Pourtant, quelle créativité, quelle diversité culturelle, quelle profusion de couleurs contrastant avec la pâleur et la débilité de la petite dizaine de gris institutionnels, on trouve au sein de ces groupes résistants. Aujourd’hui, les lieux interstitiels que sont les réseaux non-scos sont tels des abris, des zones de repli, comme l’ont été les forêts et les montagnes des groupes fuyant les cités mésopotamiennes. En tant que tels, ce sont des ZAD (zones à défendre), interstices à préserver de l’envahissement civilisationnel, par essence patriarcal et capitaliste, de la colonisation des corps et des esprits opérée par l’école. La « démission » des non-scos, sophistiquement qualifiée d’anti-sociale, ne remet en rien en cause les liens humains. Au contraire, elle les renforce. Ce qu’elle remet en cause en revanche, c’est un type de société dont les individus sont esclavagisés, asservis dans le cadre du capital, aux intérêts d’une poignée d’individus armés (police, armée).

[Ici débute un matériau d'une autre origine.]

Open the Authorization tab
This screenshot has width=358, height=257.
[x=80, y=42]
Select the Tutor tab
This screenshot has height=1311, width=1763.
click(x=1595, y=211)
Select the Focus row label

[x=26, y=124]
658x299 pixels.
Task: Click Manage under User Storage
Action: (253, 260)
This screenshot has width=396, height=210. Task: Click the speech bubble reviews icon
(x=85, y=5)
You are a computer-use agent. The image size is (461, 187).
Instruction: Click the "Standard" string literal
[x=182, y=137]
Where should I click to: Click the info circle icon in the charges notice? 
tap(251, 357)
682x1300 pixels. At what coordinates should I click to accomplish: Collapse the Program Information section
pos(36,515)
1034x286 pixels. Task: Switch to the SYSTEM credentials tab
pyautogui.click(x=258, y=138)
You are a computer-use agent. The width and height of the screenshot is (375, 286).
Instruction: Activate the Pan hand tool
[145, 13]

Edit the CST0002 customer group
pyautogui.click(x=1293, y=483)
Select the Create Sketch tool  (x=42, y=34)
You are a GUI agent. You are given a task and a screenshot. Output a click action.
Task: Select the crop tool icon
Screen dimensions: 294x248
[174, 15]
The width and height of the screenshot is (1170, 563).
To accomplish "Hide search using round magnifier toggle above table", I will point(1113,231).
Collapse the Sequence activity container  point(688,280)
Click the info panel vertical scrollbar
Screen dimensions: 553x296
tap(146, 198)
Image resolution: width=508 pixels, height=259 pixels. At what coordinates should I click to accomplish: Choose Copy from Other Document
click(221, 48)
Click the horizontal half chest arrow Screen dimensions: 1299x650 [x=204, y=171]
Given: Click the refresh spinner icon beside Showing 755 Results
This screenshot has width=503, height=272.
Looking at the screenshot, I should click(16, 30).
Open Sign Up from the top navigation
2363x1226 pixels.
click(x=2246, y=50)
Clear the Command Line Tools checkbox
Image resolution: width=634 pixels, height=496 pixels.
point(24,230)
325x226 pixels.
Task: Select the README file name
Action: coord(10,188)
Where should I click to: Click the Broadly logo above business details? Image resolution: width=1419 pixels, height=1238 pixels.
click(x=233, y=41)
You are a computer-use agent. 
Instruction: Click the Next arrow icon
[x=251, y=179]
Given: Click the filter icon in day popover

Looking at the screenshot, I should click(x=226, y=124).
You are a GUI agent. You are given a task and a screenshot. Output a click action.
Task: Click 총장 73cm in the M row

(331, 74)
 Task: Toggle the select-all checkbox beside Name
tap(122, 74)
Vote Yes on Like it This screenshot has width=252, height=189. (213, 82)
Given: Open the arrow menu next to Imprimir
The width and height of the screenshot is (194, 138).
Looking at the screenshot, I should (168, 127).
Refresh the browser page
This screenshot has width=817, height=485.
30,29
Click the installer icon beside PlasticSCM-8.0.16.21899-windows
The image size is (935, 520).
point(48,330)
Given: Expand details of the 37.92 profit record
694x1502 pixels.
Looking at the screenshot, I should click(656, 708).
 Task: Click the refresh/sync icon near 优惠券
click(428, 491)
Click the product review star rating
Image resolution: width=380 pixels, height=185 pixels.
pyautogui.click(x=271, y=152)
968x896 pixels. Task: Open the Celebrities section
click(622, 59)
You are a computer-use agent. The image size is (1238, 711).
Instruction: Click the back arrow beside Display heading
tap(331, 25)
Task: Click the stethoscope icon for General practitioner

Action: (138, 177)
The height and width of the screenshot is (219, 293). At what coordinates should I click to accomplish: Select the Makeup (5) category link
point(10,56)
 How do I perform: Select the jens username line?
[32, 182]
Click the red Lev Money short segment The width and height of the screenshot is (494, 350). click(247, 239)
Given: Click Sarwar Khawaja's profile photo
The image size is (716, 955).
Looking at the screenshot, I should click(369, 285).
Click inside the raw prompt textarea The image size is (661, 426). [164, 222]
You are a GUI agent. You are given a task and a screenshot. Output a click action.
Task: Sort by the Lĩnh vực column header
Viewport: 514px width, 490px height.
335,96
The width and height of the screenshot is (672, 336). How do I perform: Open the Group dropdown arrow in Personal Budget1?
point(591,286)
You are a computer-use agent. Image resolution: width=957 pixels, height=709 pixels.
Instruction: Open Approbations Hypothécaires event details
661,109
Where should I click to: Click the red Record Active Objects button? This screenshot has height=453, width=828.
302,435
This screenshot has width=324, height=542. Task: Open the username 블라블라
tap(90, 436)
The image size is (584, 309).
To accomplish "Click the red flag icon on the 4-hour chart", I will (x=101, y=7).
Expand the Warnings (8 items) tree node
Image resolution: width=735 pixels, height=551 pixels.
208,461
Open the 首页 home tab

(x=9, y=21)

Certes, les refuges se font de plus en plus rares dans un monde outrancièrement occupé, accaparé, arpenté, quadrillé, scanné, où les technologies numériques de surveillance rendent les échappées de plus en plus difficiles. Dans un tel monde, prendre le maquis, qui est un acte de survie, ce n’est plus fuir une cité, un pays, un État. Car dans quelque direction que nous nous tournions, ce sont des territoires colonisés à perte de vue. Le maquis n’est dès lors plus un lieu physique mais une mode de vie, résilient, imprévisible, incontrôlable. Comme la vie.